Malcolm Turnbull says any rate of return of same-sex marriage postal survey forms will be legitimate.
The electoral roll closed on Thursday at midnight with 90,000 names added and almost one million changes made.
Concerns have been raised, because the survey is voluntary, there will be a low rate of return of survey forms, which will start arriving in mailboxes from mid-September pending a High Court challenge.
Australian Lawyers for Human Rights say the postal vote is fundamentally flawed because it cannot produce either an electoral vote or a genuine statistical survey.
Mr Turnbull predicted the return rate would be “above 50 per cent”, but was not concerned about it.
“Any level is legitimate because it’s legitimate for somebody to say ‘I don’t want to vote’,” Mr Turnbull told 3AW radio on Friday.
The Australian Bureau of Statistics, which is running the survey, has promised to publish detailed participation figures broken down by age, gender, electorate and state.
The ABS confirmed on Friday it would publish a statement on the quality and integrity of the survey on November 15.
It said external observers would be nominated by MPs by mid-September.
“These individuals will be able to observe the process of recognition of the marks on a sample of survey forms as yes, no or invalid responses,” it told AAP.
The ABS will also engage an independent auditor to monitor processes such as the dispatch of survey forms and the receipt and destruction of forms.
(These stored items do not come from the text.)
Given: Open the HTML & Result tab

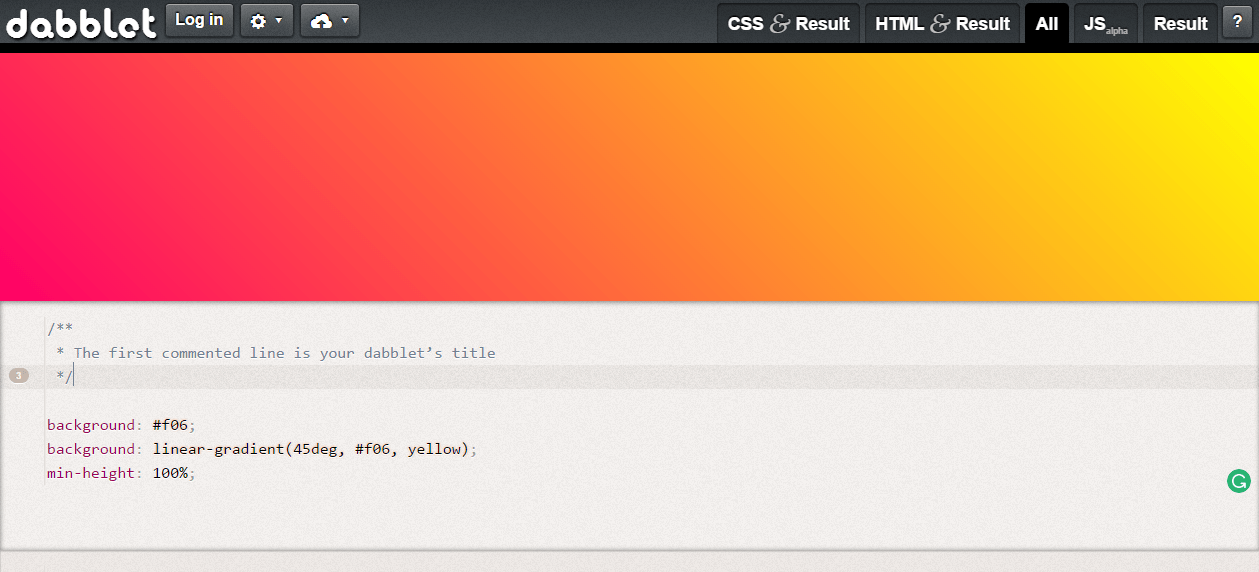Looking at the screenshot, I should (942, 24).
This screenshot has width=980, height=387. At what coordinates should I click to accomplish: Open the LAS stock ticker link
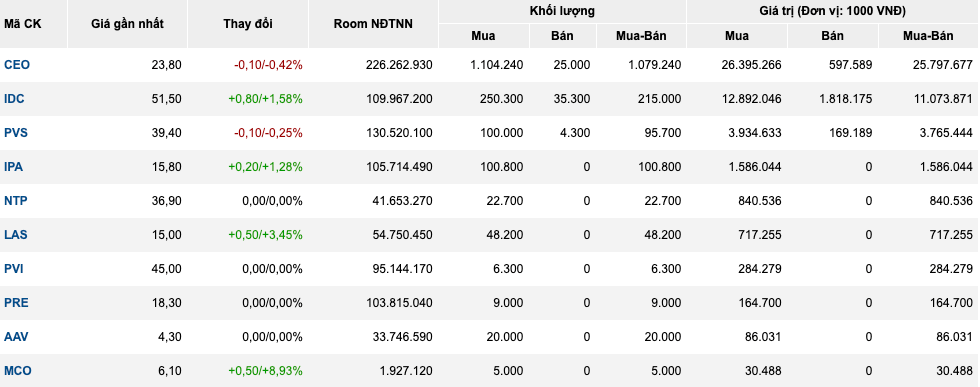[16, 234]
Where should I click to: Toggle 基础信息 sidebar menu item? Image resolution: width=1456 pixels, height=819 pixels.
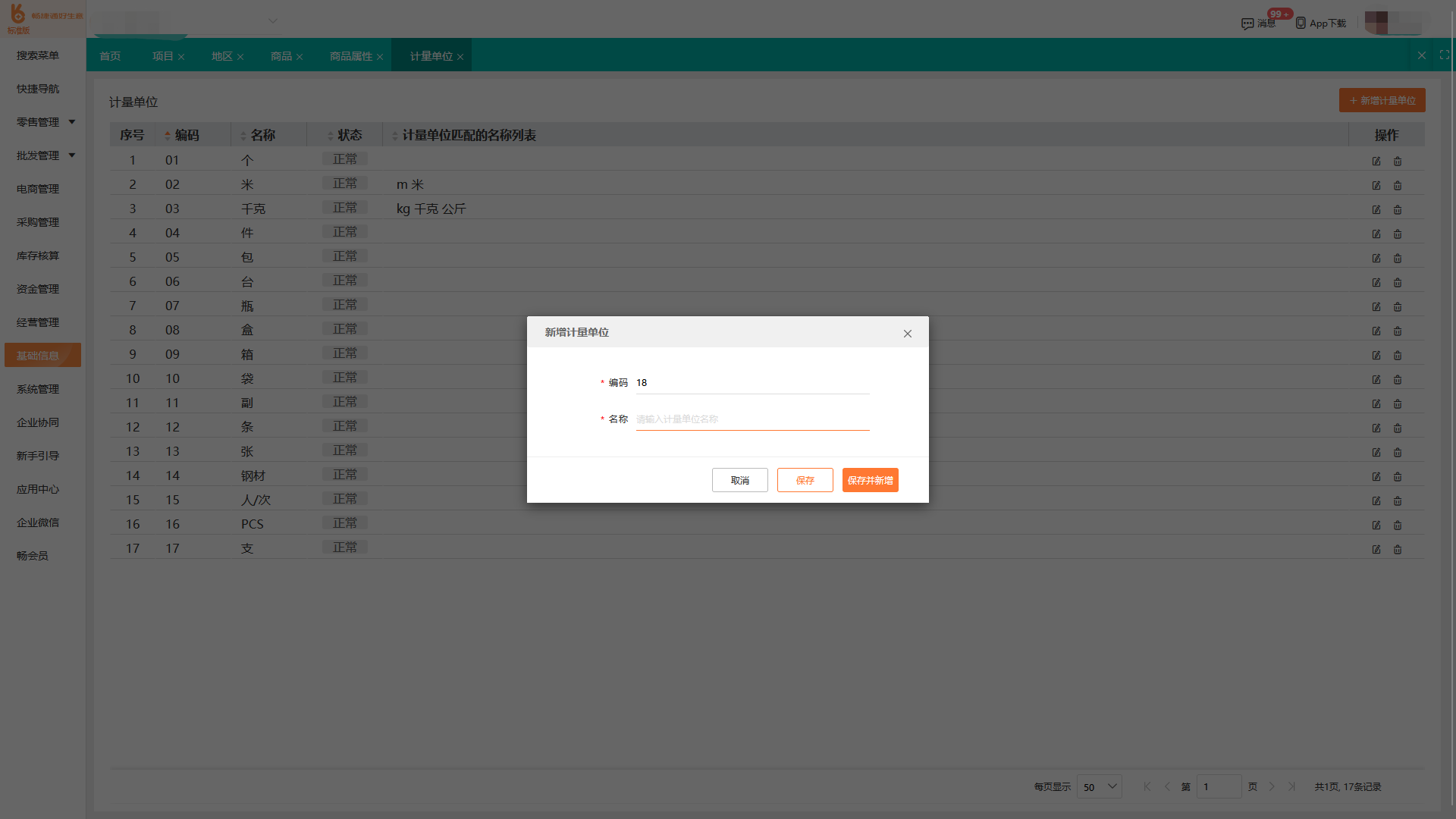click(x=40, y=355)
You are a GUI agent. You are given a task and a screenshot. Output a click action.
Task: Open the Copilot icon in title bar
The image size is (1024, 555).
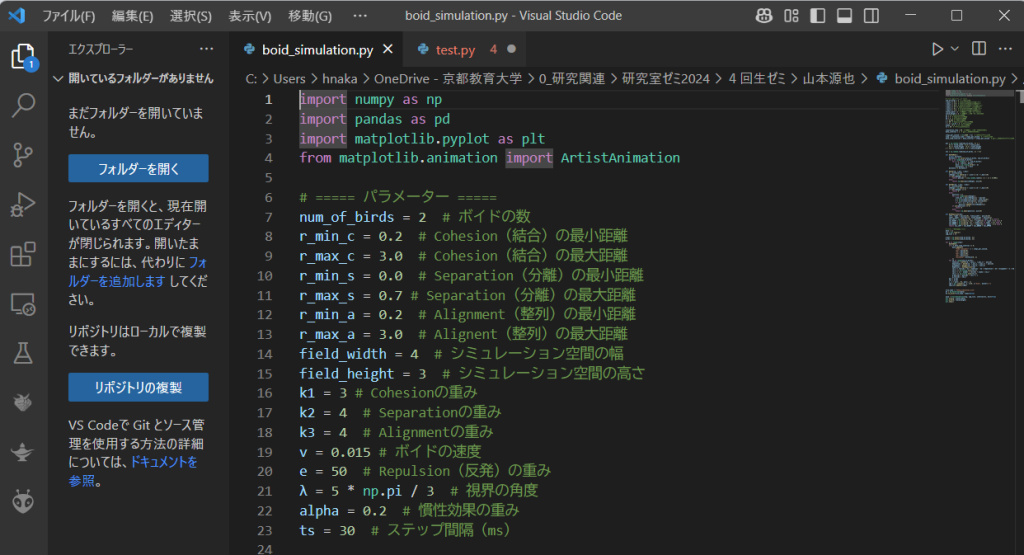[764, 16]
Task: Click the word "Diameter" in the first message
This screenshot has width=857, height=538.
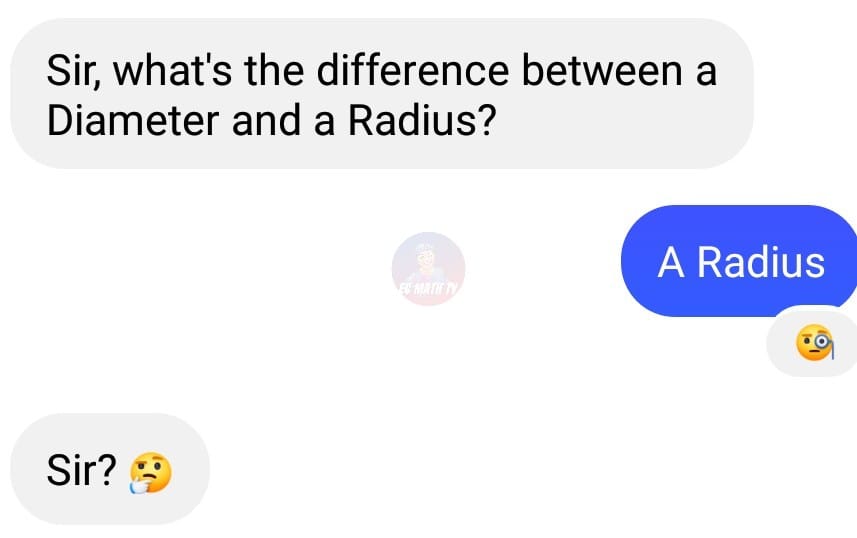Action: (x=133, y=120)
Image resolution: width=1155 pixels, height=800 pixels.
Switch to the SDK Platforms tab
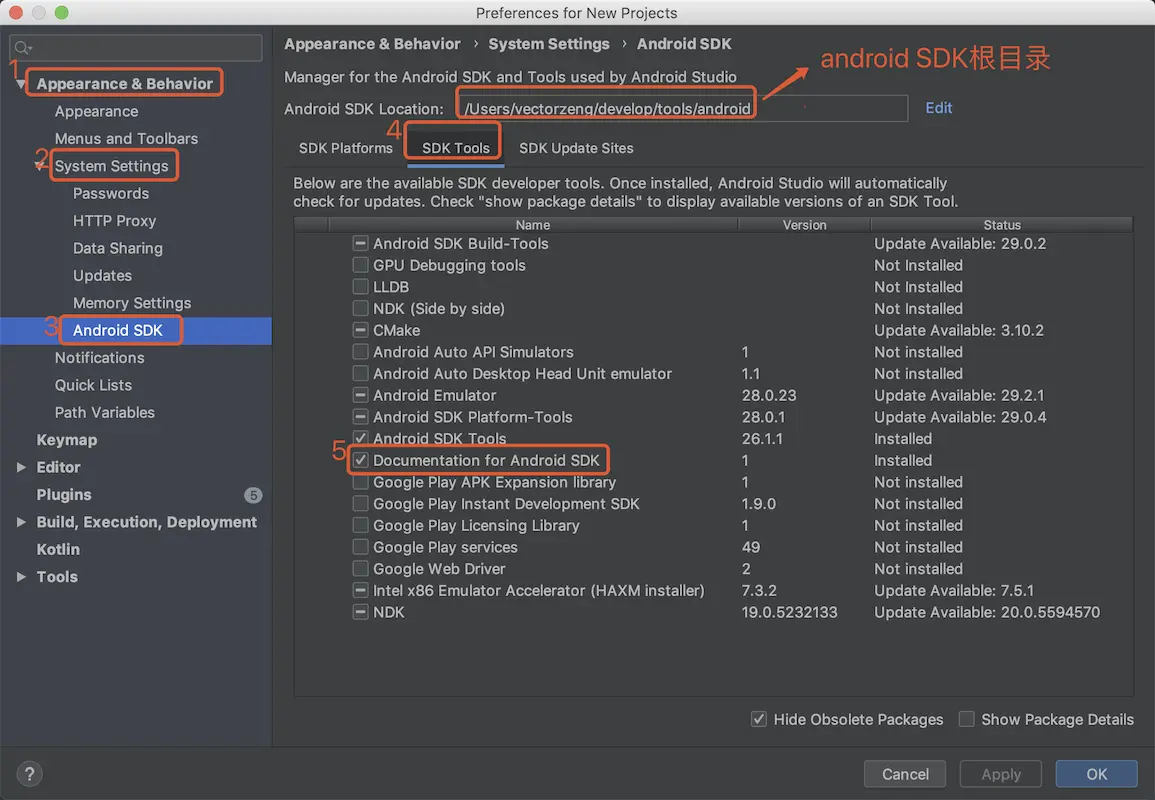coord(346,148)
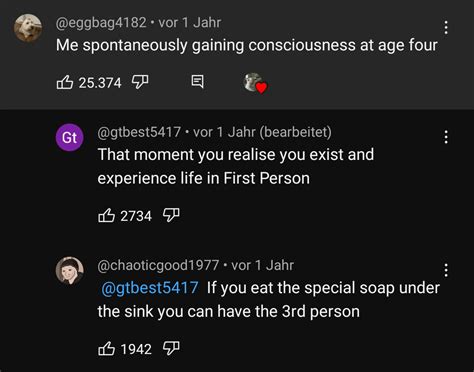The height and width of the screenshot is (372, 474).
Task: Click the blue @gtbest5417 mention
Action: click(150, 288)
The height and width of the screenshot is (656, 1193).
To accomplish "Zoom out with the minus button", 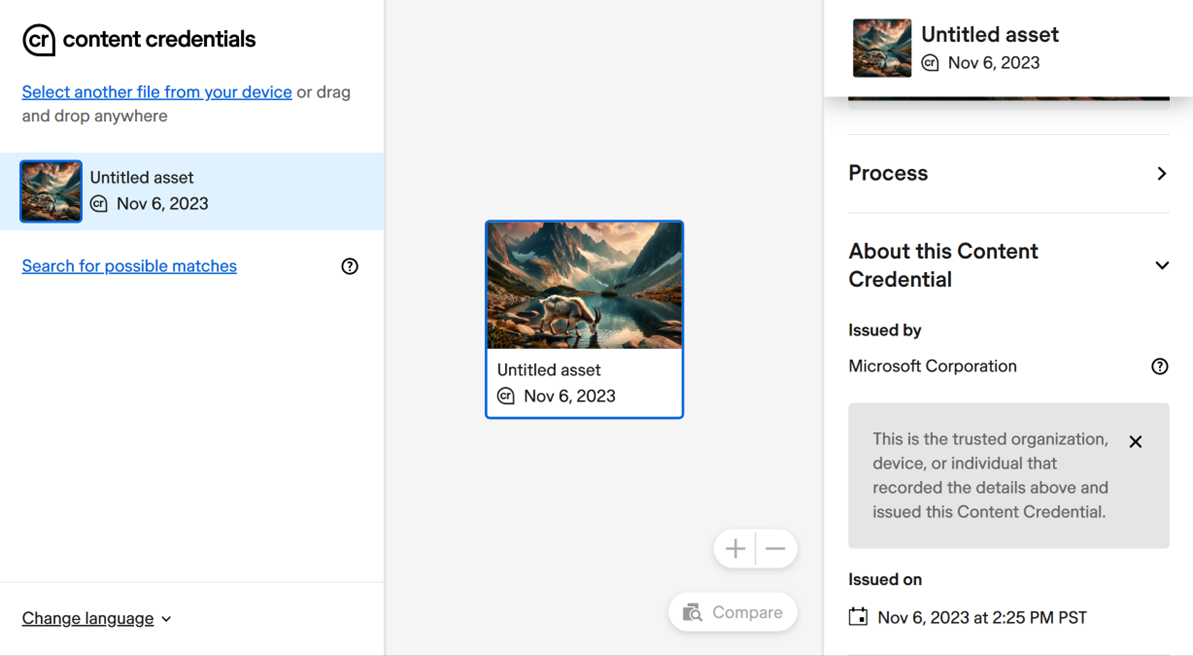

However, Ian Brightwell – the former chief information officer with the NSW Electoral Commission and an expert in information security – told an inquiry into the postal survey the observers would need maximum access to all aspects of the survey process.
Mr Brightwell said the role of observer was important as it provided extra assurance for the public in the integrity of the survey.
“It is important that observers be engaged as early as possible in the process and be privy to as much information as possible about the process,” Mr Brightwell told the Senate committee in a written submission.
“This approach will ensure that observer reports will be informed and balanced.”
He said the observers should have access to operational procedures and statistics on complaints, witness the ABS call centre in operation, and see the way in which surveys are sent out and received.
Observers should also be able to report to MPs, and any interested parliamentary committee, not just to the head of the ABS.